During this time the Foley catheter may be taken out or left to remain. Some IVs, electrodes and sensors will be taken out, but at least one IV, the pulse oximeter, the blood pressure cuff and an electrode at the upper body will be left to stay some time. Also catheters for administering of local anesthesia and drainage tubes will be left to stay. It is customary to place back the clothes on the patient at this point, at least at the lower body, which provides that the patient often will not know that he has been totally naked.
When stable, the patient will be transferred to a post-operative bed unit where he will be monitored tightly for some hours before they transfer him to an ordinary hospital room. During hours and sometimes days after surgery the patient will typically be given medication to alleviate pain and nausea, and for relaxation. Pain medication will typically be achieved with opiates. For sedation and nausea treatment they mostly use diazepines like midazolam.

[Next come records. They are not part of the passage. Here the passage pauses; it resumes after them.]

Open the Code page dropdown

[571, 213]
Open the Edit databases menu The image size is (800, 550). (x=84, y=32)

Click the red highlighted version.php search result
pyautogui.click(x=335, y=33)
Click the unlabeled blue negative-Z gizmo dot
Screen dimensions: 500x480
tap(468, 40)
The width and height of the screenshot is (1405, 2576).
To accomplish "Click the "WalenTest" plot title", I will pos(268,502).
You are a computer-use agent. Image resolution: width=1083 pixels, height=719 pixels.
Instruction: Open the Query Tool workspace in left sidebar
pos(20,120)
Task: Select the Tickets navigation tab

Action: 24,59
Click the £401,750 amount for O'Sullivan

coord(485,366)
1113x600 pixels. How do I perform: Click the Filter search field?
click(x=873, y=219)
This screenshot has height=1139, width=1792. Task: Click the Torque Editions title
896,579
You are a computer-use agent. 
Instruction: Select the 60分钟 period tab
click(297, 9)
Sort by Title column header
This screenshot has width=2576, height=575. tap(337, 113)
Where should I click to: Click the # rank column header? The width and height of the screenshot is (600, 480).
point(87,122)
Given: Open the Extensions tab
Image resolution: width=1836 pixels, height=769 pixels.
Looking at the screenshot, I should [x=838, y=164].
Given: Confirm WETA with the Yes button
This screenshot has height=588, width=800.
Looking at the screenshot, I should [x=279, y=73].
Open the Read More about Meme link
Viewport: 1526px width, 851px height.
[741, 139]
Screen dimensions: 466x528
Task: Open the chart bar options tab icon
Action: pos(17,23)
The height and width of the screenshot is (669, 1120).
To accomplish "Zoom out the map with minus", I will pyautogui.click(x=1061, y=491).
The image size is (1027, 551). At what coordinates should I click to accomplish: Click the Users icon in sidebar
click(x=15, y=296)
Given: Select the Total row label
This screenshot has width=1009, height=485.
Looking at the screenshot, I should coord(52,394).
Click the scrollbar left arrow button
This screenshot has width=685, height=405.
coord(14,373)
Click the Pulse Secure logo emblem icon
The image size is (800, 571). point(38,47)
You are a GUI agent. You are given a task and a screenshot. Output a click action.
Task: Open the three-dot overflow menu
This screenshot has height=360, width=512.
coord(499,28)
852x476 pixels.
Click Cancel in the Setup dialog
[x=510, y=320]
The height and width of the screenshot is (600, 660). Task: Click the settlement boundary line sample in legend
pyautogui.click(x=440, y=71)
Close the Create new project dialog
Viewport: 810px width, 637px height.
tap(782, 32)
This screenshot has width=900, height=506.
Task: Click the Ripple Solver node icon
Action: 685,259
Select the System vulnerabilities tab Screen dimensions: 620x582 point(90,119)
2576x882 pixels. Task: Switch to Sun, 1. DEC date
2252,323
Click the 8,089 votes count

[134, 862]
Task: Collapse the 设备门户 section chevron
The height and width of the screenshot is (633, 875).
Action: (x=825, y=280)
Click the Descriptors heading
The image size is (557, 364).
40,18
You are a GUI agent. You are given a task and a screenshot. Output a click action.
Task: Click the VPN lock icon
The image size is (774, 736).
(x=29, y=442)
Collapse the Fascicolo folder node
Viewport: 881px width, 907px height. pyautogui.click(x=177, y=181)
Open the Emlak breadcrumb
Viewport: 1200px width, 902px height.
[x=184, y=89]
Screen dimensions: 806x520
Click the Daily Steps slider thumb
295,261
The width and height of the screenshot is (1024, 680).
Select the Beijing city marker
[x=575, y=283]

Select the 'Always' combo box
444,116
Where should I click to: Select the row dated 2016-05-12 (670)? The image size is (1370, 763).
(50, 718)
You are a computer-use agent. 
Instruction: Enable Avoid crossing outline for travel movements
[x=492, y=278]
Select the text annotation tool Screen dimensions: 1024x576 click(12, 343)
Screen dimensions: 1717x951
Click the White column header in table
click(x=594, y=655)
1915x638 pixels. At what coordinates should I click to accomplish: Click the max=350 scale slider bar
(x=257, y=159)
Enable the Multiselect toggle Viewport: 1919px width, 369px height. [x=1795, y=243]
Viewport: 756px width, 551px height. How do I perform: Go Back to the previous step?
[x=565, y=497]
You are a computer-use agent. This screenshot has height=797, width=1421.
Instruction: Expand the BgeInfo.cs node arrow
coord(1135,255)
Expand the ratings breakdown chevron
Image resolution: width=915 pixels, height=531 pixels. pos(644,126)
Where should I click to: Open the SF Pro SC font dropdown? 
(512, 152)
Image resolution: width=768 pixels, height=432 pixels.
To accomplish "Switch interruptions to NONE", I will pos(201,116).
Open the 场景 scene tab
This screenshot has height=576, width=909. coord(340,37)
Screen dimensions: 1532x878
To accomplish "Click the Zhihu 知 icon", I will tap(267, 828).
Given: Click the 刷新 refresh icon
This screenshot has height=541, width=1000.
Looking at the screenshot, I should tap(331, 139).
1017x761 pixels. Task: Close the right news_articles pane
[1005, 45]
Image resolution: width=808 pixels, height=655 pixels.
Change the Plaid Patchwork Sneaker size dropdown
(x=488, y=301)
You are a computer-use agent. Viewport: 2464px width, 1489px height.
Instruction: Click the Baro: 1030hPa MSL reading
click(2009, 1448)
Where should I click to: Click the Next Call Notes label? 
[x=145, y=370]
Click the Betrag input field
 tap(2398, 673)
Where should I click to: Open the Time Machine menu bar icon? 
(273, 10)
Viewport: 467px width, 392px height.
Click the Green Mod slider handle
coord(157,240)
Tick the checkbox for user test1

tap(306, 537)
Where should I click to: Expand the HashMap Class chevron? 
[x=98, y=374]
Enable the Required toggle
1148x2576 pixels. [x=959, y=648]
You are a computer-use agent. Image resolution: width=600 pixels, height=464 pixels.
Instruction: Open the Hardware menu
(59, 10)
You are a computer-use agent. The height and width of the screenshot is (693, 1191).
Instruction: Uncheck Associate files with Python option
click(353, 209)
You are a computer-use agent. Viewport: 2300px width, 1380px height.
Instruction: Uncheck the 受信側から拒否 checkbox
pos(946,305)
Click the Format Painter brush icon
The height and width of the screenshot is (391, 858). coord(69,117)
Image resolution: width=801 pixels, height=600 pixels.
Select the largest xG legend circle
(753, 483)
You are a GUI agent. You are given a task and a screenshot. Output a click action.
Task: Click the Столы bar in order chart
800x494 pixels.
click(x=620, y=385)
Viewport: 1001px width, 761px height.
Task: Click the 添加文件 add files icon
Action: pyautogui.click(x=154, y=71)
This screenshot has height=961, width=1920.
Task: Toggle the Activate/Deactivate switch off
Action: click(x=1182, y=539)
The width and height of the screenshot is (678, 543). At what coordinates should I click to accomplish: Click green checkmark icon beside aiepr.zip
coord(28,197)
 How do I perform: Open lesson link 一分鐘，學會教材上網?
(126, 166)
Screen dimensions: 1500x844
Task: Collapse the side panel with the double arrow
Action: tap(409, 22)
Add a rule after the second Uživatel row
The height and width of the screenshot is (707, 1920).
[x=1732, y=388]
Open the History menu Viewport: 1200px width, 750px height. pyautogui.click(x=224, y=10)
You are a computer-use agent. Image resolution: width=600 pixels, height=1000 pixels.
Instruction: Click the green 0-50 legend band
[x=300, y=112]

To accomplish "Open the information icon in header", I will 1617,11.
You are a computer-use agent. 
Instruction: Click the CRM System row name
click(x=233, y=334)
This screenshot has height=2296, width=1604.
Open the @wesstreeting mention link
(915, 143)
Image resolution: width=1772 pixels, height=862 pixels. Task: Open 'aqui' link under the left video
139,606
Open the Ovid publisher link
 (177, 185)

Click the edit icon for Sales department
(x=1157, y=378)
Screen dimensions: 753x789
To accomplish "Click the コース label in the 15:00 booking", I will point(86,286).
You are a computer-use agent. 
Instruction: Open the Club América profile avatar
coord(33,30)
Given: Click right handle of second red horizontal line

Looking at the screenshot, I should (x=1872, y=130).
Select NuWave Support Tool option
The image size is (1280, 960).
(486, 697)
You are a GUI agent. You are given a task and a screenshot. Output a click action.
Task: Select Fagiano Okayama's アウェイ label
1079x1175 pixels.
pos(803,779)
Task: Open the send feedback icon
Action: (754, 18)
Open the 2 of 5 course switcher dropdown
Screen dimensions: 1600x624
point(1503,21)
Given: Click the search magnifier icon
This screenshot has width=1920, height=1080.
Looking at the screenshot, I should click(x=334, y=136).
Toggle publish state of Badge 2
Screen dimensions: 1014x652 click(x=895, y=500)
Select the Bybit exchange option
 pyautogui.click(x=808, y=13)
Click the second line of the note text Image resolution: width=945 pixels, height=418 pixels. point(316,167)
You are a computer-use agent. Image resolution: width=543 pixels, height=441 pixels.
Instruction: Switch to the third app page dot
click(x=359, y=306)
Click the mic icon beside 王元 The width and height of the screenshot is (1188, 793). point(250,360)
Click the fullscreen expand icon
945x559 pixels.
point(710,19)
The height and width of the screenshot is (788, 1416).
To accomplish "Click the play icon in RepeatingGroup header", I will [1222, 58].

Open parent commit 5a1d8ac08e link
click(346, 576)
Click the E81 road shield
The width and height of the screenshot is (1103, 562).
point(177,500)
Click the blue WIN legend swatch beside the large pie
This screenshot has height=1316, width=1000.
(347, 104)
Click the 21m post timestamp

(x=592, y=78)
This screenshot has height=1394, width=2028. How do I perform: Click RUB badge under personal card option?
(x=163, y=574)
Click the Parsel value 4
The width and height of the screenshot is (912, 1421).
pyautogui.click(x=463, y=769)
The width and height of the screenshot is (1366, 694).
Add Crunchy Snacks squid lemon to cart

One will try to let the patient rise up some time as soon as possible to avoid complications due to ineffective blood flow, like blood clots. If he cannot rise up for some time, the patient may be equipped with cuffs around the legs that are constantly inflated and deflated in a wave-like fashion to ease blood flow.
At some point the rest of the IVs, the electrodes and catheters will be taken out and medication discontinued.